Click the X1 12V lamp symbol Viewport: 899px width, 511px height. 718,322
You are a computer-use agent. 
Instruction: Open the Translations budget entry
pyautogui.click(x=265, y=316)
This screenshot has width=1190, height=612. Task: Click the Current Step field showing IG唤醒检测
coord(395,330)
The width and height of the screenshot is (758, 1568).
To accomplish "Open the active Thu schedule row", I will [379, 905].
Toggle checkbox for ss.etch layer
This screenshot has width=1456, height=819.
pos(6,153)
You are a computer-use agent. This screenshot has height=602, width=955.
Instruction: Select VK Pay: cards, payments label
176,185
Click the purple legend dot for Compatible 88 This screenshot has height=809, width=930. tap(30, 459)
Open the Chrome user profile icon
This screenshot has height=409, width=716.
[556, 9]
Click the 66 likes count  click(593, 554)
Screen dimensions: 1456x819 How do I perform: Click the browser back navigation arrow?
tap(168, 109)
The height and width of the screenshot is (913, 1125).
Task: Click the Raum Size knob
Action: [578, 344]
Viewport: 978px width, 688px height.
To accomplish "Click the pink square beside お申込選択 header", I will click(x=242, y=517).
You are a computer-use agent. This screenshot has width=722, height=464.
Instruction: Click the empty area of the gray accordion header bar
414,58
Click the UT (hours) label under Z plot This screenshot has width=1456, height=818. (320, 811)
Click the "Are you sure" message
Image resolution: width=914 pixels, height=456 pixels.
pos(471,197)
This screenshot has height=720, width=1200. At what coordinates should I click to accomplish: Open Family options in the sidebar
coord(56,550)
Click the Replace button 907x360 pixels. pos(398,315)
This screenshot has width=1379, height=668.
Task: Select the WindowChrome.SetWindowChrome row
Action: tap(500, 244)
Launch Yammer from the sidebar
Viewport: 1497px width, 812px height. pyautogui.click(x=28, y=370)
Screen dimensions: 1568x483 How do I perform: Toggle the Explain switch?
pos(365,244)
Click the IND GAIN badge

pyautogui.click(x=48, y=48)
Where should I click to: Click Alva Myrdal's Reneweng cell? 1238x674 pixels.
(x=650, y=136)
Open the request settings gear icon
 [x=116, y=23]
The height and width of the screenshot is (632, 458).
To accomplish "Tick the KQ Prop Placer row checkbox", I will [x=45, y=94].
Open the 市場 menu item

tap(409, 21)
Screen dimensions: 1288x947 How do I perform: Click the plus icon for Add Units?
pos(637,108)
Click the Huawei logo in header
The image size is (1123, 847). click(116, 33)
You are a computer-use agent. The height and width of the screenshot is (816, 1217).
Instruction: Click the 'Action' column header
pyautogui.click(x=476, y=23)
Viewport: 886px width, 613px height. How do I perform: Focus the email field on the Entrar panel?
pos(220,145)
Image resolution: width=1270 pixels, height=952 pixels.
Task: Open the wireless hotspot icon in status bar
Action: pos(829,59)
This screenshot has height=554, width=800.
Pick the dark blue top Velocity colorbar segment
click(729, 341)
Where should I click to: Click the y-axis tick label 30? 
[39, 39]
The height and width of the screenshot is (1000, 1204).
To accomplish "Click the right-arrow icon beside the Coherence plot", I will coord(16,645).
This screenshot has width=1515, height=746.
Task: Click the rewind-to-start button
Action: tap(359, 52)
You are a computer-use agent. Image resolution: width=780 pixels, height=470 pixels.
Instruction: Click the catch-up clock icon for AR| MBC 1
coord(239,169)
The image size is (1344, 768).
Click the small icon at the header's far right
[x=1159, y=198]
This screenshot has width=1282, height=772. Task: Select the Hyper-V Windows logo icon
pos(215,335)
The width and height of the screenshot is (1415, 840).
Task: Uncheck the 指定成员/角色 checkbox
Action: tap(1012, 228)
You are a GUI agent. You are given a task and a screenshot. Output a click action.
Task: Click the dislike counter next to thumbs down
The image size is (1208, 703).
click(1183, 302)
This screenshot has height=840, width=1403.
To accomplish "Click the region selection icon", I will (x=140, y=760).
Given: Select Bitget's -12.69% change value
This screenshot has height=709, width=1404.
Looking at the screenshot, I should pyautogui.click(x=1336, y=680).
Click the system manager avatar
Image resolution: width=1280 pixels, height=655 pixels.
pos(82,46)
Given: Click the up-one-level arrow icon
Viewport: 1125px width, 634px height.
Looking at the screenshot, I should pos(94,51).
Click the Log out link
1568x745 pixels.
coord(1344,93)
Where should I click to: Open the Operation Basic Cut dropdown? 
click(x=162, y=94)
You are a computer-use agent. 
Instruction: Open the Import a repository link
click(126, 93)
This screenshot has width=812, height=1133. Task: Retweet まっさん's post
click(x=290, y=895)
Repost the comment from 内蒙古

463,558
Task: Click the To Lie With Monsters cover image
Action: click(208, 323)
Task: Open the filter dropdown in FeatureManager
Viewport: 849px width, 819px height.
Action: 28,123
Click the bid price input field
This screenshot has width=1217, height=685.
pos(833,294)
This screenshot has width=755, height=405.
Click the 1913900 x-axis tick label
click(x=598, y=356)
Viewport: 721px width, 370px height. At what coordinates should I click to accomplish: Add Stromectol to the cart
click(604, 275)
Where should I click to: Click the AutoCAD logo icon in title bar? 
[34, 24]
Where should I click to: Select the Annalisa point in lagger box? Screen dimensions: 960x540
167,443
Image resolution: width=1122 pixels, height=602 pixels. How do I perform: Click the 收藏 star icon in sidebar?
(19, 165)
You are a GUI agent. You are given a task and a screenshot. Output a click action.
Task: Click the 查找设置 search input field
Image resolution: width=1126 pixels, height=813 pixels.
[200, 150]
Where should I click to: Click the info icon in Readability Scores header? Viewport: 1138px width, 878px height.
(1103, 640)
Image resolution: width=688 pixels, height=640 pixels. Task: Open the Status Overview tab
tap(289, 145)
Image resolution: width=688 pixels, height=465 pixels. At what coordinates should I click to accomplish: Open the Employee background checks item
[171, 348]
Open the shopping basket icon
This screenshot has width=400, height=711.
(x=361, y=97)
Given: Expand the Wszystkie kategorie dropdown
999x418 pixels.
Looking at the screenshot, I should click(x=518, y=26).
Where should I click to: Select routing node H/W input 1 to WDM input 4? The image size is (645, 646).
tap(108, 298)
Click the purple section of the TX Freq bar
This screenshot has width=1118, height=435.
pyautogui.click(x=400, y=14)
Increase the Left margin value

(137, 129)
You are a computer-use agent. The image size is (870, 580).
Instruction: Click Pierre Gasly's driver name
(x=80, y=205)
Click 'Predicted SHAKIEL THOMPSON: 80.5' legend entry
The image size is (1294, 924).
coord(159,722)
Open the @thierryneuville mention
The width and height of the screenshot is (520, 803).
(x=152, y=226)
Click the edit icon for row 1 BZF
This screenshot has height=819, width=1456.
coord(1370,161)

---*---

• Description of the task: Update the rows above by changing every "computer-use agent" to "desktop assistant", leaving everything else the same.

• Exercise response:
Click the X1 12V lamp symbol Viewport: 899px width, 511px height. 718,322
You are a desktop assistant. 
Instruction: Open the Translations budget entry
pyautogui.click(x=265, y=316)
This screenshot has width=1190, height=612. Task: Click the Current Step field showing IG唤醒检测
coord(395,330)
The width and height of the screenshot is (758, 1568).
To accomplish "Open the active Thu schedule row", I will [379, 905].
Toggle checkbox for ss.etch layer
This screenshot has width=1456, height=819.
pos(6,153)
You are a desktop assistant. This screenshot has height=602, width=955.
Instruction: Select VK Pay: cards, payments label
176,185
Click the purple legend dot for Compatible 88 This screenshot has height=809, width=930. tap(30, 459)
Open the Chrome user profile icon
This screenshot has height=409, width=716.
[556, 9]
Click the 66 likes count  click(593, 554)
Screen dimensions: 1456x819 How do I perform: Click the browser back navigation arrow?
tap(168, 109)
The height and width of the screenshot is (913, 1125).
Task: Click the Raum Size knob
Action: [578, 344]
Viewport: 978px width, 688px height.
To accomplish "Click the pink square beside お申込選択 header", I will click(x=242, y=517).
You are a desktop assistant. This screenshot has width=722, height=464.
Instruction: Click the empty area of the gray accordion header bar
414,58
Click the UT (hours) label under Z plot This screenshot has width=1456, height=818. (320, 811)
Click the "Are you sure" message
Image resolution: width=914 pixels, height=456 pixels.
pos(471,197)
This screenshot has height=720, width=1200. At what coordinates should I click to accomplish: Open Family options in the sidebar
coord(56,550)
Click the Replace button 907x360 pixels. pos(398,315)
This screenshot has width=1379, height=668.
Task: Select the WindowChrome.SetWindowChrome row
Action: tap(500, 244)
Launch Yammer from the sidebar
Viewport: 1497px width, 812px height. pyautogui.click(x=28, y=370)
Screen dimensions: 1568x483 How do I perform: Toggle the Explain switch?
pos(365,244)
Click the IND GAIN badge

pyautogui.click(x=48, y=48)
Where should I click to: Click Alva Myrdal's Reneweng cell? 1238x674 pixels.
(x=650, y=136)
Open the request settings gear icon
 [x=116, y=23]
The height and width of the screenshot is (632, 458).
To accomplish "Tick the KQ Prop Placer row checkbox", I will [x=45, y=94].
Open the 市場 menu item

tap(409, 21)
Screen dimensions: 1288x947 How do I perform: Click the plus icon for Add Units?
pos(637,108)
Click the Huawei logo in header
The image size is (1123, 847). click(116, 33)
You are a desktop assistant. The height and width of the screenshot is (816, 1217).
Instruction: Click the 'Action' column header
pyautogui.click(x=476, y=23)
Viewport: 886px width, 613px height. How do I perform: Focus the email field on the Entrar panel?
pos(220,145)
Image resolution: width=1270 pixels, height=952 pixels.
Task: Open the wireless hotspot icon in status bar
Action: pos(829,59)
This screenshot has height=554, width=800.
Pick the dark blue top Velocity colorbar segment
click(729, 341)
Where should I click to: Click the y-axis tick label 30? 
[39, 39]
The height and width of the screenshot is (1000, 1204).
To accomplish "Click the right-arrow icon beside the Coherence plot", I will coord(16,645).
This screenshot has width=1515, height=746.
Task: Click the rewind-to-start button
Action: tap(359, 52)
You are a desktop assistant. Image resolution: width=780 pixels, height=470 pixels.
Instruction: Click the catch-up clock icon for AR| MBC 1
coord(239,169)
The image size is (1344, 768).
Click the small icon at the header's far right
[x=1159, y=198]
This screenshot has width=1282, height=772. Task: Select the Hyper-V Windows logo icon
pos(215,335)
The width and height of the screenshot is (1415, 840).
Task: Uncheck the 指定成员/角色 checkbox
Action: tap(1012, 228)
You are a GUI agent. You are given a task and a screenshot. Output a click action.
Task: Click the dislike counter next to thumbs down
The image size is (1208, 703).
click(1183, 302)
This screenshot has height=840, width=1403.
To accomplish "Click the region selection icon", I will (x=140, y=760).
Given: Select Bitget's -12.69% change value
This screenshot has height=709, width=1404.
Looking at the screenshot, I should pyautogui.click(x=1336, y=680).
Click the system manager avatar
Image resolution: width=1280 pixels, height=655 pixels.
pos(82,46)
Given: Click the up-one-level arrow icon
Viewport: 1125px width, 634px height.
Looking at the screenshot, I should pos(94,51).
Click the Log out link
1568x745 pixels.
coord(1344,93)
Where should I click to: Open the Operation Basic Cut dropdown? 
click(x=162, y=94)
You are a desktop assistant. 
Instruction: Open the Import a repository link
click(126, 93)
This screenshot has width=812, height=1133. Task: Retweet まっさん's post
click(x=290, y=895)
Repost the comment from 内蒙古

463,558
Task: Click the To Lie With Monsters cover image
Action: click(208, 323)
Task: Open the filter dropdown in FeatureManager
Viewport: 849px width, 819px height.
Action: 28,123
Click the bid price input field
This screenshot has width=1217, height=685.
pos(833,294)
This screenshot has width=755, height=405.
Click the 1913900 x-axis tick label
click(x=598, y=356)
Viewport: 721px width, 370px height. At what coordinates should I click to accomplish: Add Stromectol to the cart
click(604, 275)
Where should I click to: Click the AutoCAD logo icon in title bar? 
[34, 24]
Where should I click to: Select the Annalisa point in lagger box? Screen dimensions: 960x540
167,443
Image resolution: width=1122 pixels, height=602 pixels. How do I perform: Click the 收藏 star icon in sidebar?
(19, 165)
You are a GUI agent. You are given a task and a screenshot. Output a click action.
Task: Click the 查找设置 search input field
Image resolution: width=1126 pixels, height=813 pixels.
[200, 150]
Where should I click to: Click the info icon in Readability Scores header? Viewport: 1138px width, 878px height.
(1103, 640)
Image resolution: width=688 pixels, height=640 pixels. Task: Open the Status Overview tab
tap(289, 145)
Image resolution: width=688 pixels, height=465 pixels. At what coordinates should I click to accomplish: Open the Employee background checks item
[171, 348]
Open the shopping basket icon
This screenshot has width=400, height=711.
(x=361, y=97)
Given: Expand the Wszystkie kategorie dropdown
999x418 pixels.
Looking at the screenshot, I should click(x=518, y=26).
Where should I click to: Select routing node H/W input 1 to WDM input 4? The image size is (645, 646).
tap(108, 298)
Click the purple section of the TX Freq bar
This screenshot has width=1118, height=435.
pyautogui.click(x=400, y=14)
Increase the Left margin value

(137, 129)
You are a desktop assistant. The image size is (870, 580).
Instruction: Click Pierre Gasly's driver name
(x=80, y=205)
Click 'Predicted SHAKIEL THOMPSON: 80.5' legend entry
The image size is (1294, 924).
coord(159,722)
Open the @thierryneuville mention
The width and height of the screenshot is (520, 803).
(x=152, y=226)
Click the edit icon for row 1 BZF
This screenshot has height=819, width=1456.
coord(1370,161)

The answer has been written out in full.